Transcribe the data exactly. Leave nothing out.

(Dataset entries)

※

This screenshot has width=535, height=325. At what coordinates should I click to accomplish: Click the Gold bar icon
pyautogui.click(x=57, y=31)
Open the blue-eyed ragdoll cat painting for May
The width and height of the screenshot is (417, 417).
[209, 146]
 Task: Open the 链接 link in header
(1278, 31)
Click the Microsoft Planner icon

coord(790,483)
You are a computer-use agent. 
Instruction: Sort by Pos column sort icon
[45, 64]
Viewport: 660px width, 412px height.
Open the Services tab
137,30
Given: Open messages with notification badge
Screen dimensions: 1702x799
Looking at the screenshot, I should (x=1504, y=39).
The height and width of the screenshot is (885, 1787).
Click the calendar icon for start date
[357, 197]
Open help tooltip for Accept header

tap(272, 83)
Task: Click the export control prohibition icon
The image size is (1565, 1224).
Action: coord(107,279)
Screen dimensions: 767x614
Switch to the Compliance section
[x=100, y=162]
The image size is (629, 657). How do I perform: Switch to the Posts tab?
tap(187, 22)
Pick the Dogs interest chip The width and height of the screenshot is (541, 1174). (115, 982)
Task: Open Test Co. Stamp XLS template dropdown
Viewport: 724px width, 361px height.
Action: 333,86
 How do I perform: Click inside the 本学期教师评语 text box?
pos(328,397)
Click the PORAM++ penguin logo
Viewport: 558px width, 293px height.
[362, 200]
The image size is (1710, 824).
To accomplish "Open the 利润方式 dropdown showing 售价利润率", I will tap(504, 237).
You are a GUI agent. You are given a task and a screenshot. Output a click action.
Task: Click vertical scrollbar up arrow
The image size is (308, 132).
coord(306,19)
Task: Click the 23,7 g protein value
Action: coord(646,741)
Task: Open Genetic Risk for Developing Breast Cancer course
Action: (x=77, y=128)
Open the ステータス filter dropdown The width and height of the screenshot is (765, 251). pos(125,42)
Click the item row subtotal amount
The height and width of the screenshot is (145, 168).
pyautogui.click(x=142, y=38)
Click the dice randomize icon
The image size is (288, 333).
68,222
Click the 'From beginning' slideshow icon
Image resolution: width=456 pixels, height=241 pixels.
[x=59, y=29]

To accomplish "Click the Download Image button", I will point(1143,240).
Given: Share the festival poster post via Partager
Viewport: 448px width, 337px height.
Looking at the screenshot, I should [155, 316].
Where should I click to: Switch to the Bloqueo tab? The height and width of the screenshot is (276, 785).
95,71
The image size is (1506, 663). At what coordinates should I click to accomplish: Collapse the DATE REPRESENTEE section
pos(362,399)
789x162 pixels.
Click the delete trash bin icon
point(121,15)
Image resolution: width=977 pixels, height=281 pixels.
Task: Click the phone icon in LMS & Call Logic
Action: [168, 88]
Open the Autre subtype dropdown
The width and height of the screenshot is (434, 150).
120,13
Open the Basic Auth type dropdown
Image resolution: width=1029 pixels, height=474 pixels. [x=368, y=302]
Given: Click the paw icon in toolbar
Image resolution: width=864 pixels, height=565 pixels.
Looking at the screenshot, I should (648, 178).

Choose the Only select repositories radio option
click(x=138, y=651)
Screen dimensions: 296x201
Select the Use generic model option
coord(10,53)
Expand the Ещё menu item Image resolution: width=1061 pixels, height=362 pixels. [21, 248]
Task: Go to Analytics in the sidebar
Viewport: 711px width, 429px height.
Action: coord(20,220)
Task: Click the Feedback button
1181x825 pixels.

※

* _Finished exercise_:
This screenshot has width=535, height=325. At what coordinates should I click to accomplish: Click the Gold bar icon
pyautogui.click(x=57, y=31)
Open the blue-eyed ragdoll cat painting for May
The width and height of the screenshot is (417, 417).
[209, 146]
 Task: Open the 链接 link in header
(1278, 31)
Click the Microsoft Planner icon

coord(790,483)
You are a computer-use agent. 
Instruction: Sort by Pos column sort icon
[45, 64]
Viewport: 660px width, 412px height.
Open the Services tab
137,30
Given: Open messages with notification badge
Screen dimensions: 1702x799
Looking at the screenshot, I should (x=1504, y=39).
The height and width of the screenshot is (885, 1787).
Click the calendar icon for start date
[357, 197]
Open help tooltip for Accept header

tap(272, 83)
Task: Click the export control prohibition icon
The image size is (1565, 1224).
Action: coord(107,279)
Screen dimensions: 767x614
Switch to the Compliance section
[x=100, y=162]
The image size is (629, 657). How do I perform: Switch to the Posts tab?
tap(187, 22)
Pick the Dogs interest chip The width and height of the screenshot is (541, 1174). (115, 982)
Task: Open Test Co. Stamp XLS template dropdown
Viewport: 724px width, 361px height.
Action: 333,86
 How do I perform: Click inside the 本学期教师评语 text box?
pos(328,397)
Click the PORAM++ penguin logo
Viewport: 558px width, 293px height.
[362, 200]
The image size is (1710, 824).
To accomplish "Open the 利润方式 dropdown showing 售价利润率", I will tap(504, 237).
You are a GUI agent. You are given a task and a screenshot. Output a click action.
Task: Click vertical scrollbar up arrow
The image size is (308, 132).
coord(306,19)
Task: Click the 23,7 g protein value
Action: coord(646,741)
Task: Open Genetic Risk for Developing Breast Cancer course
Action: (x=77, y=128)
Open the ステータス filter dropdown The width and height of the screenshot is (765, 251). pos(125,42)
Click the item row subtotal amount
The height and width of the screenshot is (145, 168).
pyautogui.click(x=142, y=38)
Click the dice randomize icon
The image size is (288, 333).
68,222
Click the 'From beginning' slideshow icon
Image resolution: width=456 pixels, height=241 pixels.
[x=59, y=29]

To accomplish "Click the Download Image button", I will point(1143,240).
Given: Share the festival poster post via Partager
Viewport: 448px width, 337px height.
Looking at the screenshot, I should [155, 316].
Where should I click to: Switch to the Bloqueo tab? The height and width of the screenshot is (276, 785).
95,71
The image size is (1506, 663). At what coordinates should I click to accomplish: Collapse the DATE REPRESENTEE section
pos(362,399)
789x162 pixels.
Click the delete trash bin icon
point(121,15)
Image resolution: width=977 pixels, height=281 pixels.
Task: Click the phone icon in LMS & Call Logic
Action: [168, 88]
Open the Autre subtype dropdown
The width and height of the screenshot is (434, 150).
120,13
Open the Basic Auth type dropdown
Image resolution: width=1029 pixels, height=474 pixels. [x=368, y=302]
Given: Click the paw icon in toolbar
Image resolution: width=864 pixels, height=565 pixels.
Looking at the screenshot, I should (648, 178).

Choose the Only select repositories radio option
click(x=138, y=651)
Screen dimensions: 296x201
Select the Use generic model option
coord(10,53)
Expand the Ещё menu item Image resolution: width=1061 pixels, height=362 pixels. [21, 248]
Task: Go to Analytics in the sidebar
Viewport: 711px width, 429px height.
Action: coord(20,220)
Task: Click the Feedback button
1181x825 pixels.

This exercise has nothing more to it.